Though soft tissue knee injuries are common, they do prove challenging and some can have lasting effects or create significant medical bills and other damages.
What Are Some Types of Knee Injuries Car Accident Victims Might Suffer?
Knee injuries vary, but all may stem from the kind of violent force consistent with a car wreck. Let’s take a closer look at some of the types of knee injuries that may occur in a car accident:
- An anterior cruciate ligament (ACL) injury may lead to immediate swelling and instability. A loud popping sound might accompany this injury. The severity of your ACL injury determines whether or not you need surgery.
- A posterior cruciate ligament (PCL) injury – or dashboard knee – only happens with substantial force. Located in the back of the knee, the PCL connects the thighbone to the shinbone (tibia). Like an ACL injury, swelling and instability may occur shortly after injury. This injury is often referred to as “dashboard knee” because striking the knee against the dashboard is a common cause of this injury.
- A medial collateral ligament (MCL) also connects the thighbone and shinbone. This band keeps the tibia and knee stable prevents your knee from bending in toward your body. A MCL injury can also lead to swelling, locking, and pain in the knee.
- A meniscus injury is an injury to the rubbery c-shaped discs cushioning the knee on either side. Each knee consists of two menisci to provide cushioning and stability. A meniscus injury may throw off your balance and lead to pain, swelling, locking, and instability in the knee.
What Is My Prognosis with a Knee Injury?
Your age, physical condition, type of injury, and the severity of the injury all play a role in the prognosis. Everyone is different and thus their knee injuries may come with different prognoses. Evaluation by a doctor is the best way to determine whether an injury is present, the extent of the injury, and what kind of treatment and recovery is necessary.
If the knee injury is minor, the doctor may recommend the conservative treatment method RICE. This stands for Rest, Ice, (gentle) Compression, and Elevation. RICE doesn’t always fix the problem though, and some people may require immobilization for several weeks or months, and these cases usually need physical therapy as well.

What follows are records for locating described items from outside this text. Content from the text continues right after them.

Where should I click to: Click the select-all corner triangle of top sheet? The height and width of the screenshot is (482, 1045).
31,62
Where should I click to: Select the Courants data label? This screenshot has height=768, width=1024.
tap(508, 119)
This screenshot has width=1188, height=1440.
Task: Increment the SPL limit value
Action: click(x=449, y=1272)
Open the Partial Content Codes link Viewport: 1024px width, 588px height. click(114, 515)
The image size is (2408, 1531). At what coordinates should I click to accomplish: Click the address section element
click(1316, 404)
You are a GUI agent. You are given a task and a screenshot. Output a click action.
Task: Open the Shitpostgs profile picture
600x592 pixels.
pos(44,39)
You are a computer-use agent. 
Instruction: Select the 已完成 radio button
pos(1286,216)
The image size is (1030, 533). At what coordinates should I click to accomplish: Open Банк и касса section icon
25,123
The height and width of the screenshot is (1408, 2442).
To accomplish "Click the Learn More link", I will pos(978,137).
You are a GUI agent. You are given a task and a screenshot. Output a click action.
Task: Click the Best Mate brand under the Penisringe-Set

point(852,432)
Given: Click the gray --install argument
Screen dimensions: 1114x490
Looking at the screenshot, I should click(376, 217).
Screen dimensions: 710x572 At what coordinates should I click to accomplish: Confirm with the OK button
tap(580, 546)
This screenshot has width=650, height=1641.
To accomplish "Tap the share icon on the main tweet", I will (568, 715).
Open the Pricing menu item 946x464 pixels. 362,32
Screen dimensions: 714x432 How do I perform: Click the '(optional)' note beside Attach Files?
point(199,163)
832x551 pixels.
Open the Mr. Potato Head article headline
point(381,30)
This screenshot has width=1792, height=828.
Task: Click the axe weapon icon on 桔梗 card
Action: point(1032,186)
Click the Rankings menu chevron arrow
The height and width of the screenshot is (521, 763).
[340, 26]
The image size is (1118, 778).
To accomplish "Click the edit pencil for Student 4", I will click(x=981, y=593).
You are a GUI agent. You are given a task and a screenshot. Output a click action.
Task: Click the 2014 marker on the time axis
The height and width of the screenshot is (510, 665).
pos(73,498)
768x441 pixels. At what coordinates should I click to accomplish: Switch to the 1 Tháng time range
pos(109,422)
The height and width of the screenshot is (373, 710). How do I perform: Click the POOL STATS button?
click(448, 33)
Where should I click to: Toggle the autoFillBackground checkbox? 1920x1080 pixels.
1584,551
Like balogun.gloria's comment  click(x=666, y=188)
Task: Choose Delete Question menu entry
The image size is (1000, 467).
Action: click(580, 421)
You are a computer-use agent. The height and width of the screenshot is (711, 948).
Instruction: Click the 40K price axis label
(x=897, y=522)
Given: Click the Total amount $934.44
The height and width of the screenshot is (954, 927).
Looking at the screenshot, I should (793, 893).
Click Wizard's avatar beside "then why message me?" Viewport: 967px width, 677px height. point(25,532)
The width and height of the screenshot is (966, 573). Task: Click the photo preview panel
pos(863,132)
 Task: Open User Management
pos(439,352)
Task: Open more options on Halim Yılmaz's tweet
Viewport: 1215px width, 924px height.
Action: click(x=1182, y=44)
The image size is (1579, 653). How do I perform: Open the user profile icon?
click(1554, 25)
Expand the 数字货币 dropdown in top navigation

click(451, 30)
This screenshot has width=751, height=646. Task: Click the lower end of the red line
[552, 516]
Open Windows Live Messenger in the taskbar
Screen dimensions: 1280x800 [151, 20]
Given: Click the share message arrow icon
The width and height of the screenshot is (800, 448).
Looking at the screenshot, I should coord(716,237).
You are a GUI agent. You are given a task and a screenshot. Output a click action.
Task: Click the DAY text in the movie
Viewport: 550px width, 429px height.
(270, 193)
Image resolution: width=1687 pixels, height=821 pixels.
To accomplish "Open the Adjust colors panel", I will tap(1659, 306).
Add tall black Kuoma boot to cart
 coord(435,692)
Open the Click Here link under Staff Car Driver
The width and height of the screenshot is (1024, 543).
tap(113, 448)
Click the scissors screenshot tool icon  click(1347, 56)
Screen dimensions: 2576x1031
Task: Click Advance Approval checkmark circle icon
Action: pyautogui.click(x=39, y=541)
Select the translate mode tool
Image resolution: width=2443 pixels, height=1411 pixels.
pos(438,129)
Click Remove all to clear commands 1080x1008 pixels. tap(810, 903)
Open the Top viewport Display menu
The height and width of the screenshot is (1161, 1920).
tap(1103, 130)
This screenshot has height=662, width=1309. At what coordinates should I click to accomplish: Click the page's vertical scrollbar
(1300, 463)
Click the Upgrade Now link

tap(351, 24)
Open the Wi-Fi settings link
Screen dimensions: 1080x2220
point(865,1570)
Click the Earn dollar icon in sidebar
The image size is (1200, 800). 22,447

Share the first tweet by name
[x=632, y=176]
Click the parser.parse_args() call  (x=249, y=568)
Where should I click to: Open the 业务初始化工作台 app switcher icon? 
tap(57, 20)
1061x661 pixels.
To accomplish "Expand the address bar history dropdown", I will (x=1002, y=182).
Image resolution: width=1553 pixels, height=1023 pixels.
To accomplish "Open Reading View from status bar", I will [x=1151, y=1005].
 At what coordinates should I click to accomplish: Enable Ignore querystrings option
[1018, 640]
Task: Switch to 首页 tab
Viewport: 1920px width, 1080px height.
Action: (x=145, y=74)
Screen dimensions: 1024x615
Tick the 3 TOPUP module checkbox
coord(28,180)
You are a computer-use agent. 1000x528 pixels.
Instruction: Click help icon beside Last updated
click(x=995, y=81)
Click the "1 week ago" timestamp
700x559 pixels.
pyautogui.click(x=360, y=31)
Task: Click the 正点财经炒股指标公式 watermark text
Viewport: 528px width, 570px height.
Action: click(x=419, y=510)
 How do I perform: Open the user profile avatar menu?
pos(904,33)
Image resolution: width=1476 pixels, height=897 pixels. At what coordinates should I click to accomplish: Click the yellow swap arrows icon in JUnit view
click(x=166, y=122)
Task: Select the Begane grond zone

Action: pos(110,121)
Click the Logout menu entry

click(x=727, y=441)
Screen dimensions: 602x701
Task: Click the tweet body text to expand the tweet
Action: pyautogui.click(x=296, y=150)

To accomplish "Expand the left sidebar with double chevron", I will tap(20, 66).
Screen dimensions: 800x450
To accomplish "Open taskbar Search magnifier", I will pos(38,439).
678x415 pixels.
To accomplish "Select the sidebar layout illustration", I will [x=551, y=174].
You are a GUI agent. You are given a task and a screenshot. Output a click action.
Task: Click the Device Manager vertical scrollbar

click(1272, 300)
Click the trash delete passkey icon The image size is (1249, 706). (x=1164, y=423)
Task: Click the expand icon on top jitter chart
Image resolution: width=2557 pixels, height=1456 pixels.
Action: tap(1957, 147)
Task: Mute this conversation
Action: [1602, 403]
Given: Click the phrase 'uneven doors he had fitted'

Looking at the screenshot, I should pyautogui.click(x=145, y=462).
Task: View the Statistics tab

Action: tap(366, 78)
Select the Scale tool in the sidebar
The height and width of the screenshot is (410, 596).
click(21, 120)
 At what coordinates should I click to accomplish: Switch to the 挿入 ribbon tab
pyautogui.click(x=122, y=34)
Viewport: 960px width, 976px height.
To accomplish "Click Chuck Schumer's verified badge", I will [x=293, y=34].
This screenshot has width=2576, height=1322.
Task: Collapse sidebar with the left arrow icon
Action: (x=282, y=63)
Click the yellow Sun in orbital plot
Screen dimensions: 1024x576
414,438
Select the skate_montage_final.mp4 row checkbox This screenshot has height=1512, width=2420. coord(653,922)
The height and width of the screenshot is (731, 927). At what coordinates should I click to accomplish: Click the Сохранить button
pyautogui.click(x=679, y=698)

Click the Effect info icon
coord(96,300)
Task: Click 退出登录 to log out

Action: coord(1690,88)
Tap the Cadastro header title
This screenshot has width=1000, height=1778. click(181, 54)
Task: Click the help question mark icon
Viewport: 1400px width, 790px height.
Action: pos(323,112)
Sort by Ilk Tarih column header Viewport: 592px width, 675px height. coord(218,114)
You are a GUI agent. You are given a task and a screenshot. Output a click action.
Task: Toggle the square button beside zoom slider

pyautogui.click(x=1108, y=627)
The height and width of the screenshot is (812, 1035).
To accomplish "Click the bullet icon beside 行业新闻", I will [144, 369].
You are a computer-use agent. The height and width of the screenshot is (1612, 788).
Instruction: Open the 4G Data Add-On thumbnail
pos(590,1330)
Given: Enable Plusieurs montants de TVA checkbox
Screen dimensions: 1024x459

In some cases, patients must undergo surgery to repair the damaged structure(s) in their knee. This requires additional recovery time and may also necessitate physical therapy to regain mobility and strength.
How long you will feel the effects of the injury largely depend on its severity. Minor injuries may heal must faster than severe injuries, and surgery may prolong recovery, but may be a necessary part of the treatment regimen.
What Are My Options for Legal Action If Another Party Caused My Knee Injury?
All of this treatment and recovery (which may necessitate missing work) can create a financial burden for victims of car accidents. Thus, accident victims in the Indiana area should be apprised of their legal options if another driver is responsible for their accident and resultant knee injuries.
Keeping track of all your medical records proves essential, as does collecting other evidence to establish the effects the injury has had on your life, financially and otherwise. Indiana is a fault-based insurance state, so you have the option to file an insurance claim with the other driver’s insurer. If this does not lead to fair recovery, you may file a lawsuit.